Fonte: http://www.salvaleforeste.it/it/blog/69-news-en/climate/1141-nelle-foreste-gelate-con-tolstoi-a-tchaikovsky.html

Vi benedico foreste, scrive Tolstoi. Vi benedico foreste, canta Tchaikovsky. Sono le foreste russe.
“Tolstoj è una fonte inesauribile di testi per la musica – scrive Tchaikovsky – è uno dei poeti che mi sono più congeniali” e lo segue sul cammino dei pellegrini e dei vagabondi, fin nel cuore delle foreste.

E dalle lirica della natura del poema il poema Giovanni Damasceno, Tchaikovsky ha preso i testi del canto  canto “Vi benedico foreste” (Vi benedico, foreste op. 47 n. 5). La Russia stessa si è sempre definita come la terra tra le foreste settentrionali e la steppa meridionale. In Tchaikovsky la natura è la protagonista assoluta: i versi di Tolstoj, musicati da Petr Ciaikovski, squadernano foreste, campi, monti, acque.

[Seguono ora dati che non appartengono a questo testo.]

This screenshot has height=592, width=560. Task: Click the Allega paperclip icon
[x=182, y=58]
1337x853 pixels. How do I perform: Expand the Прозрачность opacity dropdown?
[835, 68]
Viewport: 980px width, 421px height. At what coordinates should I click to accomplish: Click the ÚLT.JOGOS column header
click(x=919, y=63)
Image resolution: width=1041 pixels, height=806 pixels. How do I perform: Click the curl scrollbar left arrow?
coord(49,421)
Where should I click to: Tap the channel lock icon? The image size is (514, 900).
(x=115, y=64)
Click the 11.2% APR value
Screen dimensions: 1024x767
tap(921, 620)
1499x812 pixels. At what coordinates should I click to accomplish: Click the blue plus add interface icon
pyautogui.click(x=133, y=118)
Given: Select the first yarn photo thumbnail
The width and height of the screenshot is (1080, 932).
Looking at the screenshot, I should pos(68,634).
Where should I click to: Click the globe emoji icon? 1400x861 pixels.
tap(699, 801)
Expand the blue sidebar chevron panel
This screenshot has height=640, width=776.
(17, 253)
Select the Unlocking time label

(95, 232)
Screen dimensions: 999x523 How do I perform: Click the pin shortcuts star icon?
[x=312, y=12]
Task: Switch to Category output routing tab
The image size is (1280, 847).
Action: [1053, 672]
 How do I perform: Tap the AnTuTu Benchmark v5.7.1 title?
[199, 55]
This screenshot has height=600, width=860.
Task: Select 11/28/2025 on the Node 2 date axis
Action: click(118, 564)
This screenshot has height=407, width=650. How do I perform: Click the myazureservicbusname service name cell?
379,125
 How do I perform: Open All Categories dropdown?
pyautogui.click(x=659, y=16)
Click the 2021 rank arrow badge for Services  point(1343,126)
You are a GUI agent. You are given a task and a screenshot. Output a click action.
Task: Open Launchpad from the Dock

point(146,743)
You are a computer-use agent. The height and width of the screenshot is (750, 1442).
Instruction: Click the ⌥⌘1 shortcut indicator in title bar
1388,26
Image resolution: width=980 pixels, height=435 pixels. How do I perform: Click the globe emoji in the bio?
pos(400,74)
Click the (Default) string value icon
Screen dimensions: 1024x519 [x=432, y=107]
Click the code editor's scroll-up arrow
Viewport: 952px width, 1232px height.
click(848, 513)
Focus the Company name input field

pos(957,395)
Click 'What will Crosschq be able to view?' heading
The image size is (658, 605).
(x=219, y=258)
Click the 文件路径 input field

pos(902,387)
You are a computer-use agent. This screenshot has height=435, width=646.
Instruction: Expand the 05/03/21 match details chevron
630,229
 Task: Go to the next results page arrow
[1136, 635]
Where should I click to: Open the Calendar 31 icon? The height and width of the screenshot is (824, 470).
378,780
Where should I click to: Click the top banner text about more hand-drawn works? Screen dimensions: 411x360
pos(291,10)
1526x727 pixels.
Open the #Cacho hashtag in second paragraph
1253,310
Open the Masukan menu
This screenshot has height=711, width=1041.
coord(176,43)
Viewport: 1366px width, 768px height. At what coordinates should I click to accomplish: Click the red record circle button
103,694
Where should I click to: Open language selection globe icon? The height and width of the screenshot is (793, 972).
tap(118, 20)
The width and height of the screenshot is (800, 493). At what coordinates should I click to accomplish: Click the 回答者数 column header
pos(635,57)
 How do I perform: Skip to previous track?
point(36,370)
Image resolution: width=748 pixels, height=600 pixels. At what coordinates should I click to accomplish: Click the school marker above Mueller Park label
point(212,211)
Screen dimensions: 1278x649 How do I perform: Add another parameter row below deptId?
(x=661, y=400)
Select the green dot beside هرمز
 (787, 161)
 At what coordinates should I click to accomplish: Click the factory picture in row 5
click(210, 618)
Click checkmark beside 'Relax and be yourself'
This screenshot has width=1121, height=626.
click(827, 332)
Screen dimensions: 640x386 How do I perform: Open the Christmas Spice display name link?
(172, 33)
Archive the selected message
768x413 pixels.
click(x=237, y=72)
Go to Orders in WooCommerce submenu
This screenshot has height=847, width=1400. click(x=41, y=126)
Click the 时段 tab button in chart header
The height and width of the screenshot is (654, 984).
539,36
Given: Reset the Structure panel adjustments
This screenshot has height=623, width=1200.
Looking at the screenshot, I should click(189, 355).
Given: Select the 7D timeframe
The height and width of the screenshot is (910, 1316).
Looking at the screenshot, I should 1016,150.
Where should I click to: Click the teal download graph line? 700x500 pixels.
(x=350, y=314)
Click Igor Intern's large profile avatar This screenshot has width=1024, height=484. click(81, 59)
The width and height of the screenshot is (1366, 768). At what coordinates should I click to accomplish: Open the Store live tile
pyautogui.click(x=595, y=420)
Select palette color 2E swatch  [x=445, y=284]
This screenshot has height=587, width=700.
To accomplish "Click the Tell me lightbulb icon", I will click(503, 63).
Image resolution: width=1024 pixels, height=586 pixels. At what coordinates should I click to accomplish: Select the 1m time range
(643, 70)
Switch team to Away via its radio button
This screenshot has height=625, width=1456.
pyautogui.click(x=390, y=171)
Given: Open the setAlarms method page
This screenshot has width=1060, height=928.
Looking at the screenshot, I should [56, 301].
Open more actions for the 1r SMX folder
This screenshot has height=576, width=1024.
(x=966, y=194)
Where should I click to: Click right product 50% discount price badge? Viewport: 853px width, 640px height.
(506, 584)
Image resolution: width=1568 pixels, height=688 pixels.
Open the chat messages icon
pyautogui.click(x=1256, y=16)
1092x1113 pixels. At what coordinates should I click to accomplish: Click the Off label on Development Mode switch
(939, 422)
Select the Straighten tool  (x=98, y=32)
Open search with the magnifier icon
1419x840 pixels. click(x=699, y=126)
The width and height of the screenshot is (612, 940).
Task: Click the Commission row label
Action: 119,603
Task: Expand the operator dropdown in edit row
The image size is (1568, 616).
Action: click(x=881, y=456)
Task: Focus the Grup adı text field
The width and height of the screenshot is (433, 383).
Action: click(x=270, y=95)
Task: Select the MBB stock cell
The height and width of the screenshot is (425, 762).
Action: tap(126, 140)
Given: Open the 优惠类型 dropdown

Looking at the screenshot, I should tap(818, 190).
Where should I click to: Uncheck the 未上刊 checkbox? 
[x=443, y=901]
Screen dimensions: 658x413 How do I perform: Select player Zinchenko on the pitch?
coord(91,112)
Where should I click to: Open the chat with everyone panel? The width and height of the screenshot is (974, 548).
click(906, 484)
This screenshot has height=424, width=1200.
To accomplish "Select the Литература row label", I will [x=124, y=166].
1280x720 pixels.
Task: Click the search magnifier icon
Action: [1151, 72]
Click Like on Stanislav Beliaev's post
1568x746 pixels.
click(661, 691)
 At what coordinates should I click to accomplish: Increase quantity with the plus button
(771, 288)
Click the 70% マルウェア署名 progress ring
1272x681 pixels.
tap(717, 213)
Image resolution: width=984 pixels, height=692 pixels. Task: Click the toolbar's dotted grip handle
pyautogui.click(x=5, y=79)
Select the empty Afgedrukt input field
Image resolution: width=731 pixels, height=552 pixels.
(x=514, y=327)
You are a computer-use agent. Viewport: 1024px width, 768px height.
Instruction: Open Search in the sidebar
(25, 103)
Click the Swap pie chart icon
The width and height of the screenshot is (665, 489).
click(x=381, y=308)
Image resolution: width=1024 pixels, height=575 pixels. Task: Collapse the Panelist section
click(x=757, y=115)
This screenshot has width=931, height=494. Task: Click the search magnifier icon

Le foreste della Russia sono l’ultima grande foreste primaria d’Europa sostanzialmente intatta, che si estende fino alle pendici occidentali degli Urali. Per millenni ha assicurato la sopravvivenza a numerosi animali e  piante: orsi, scoiattoli volanti, aquile e gufi, ora gravemente minacciati.
E’ la foresta delle casette di legno e delle slitte con i campanelli, delle immense foreste di betulle e della neve per cinque mesi all’anno.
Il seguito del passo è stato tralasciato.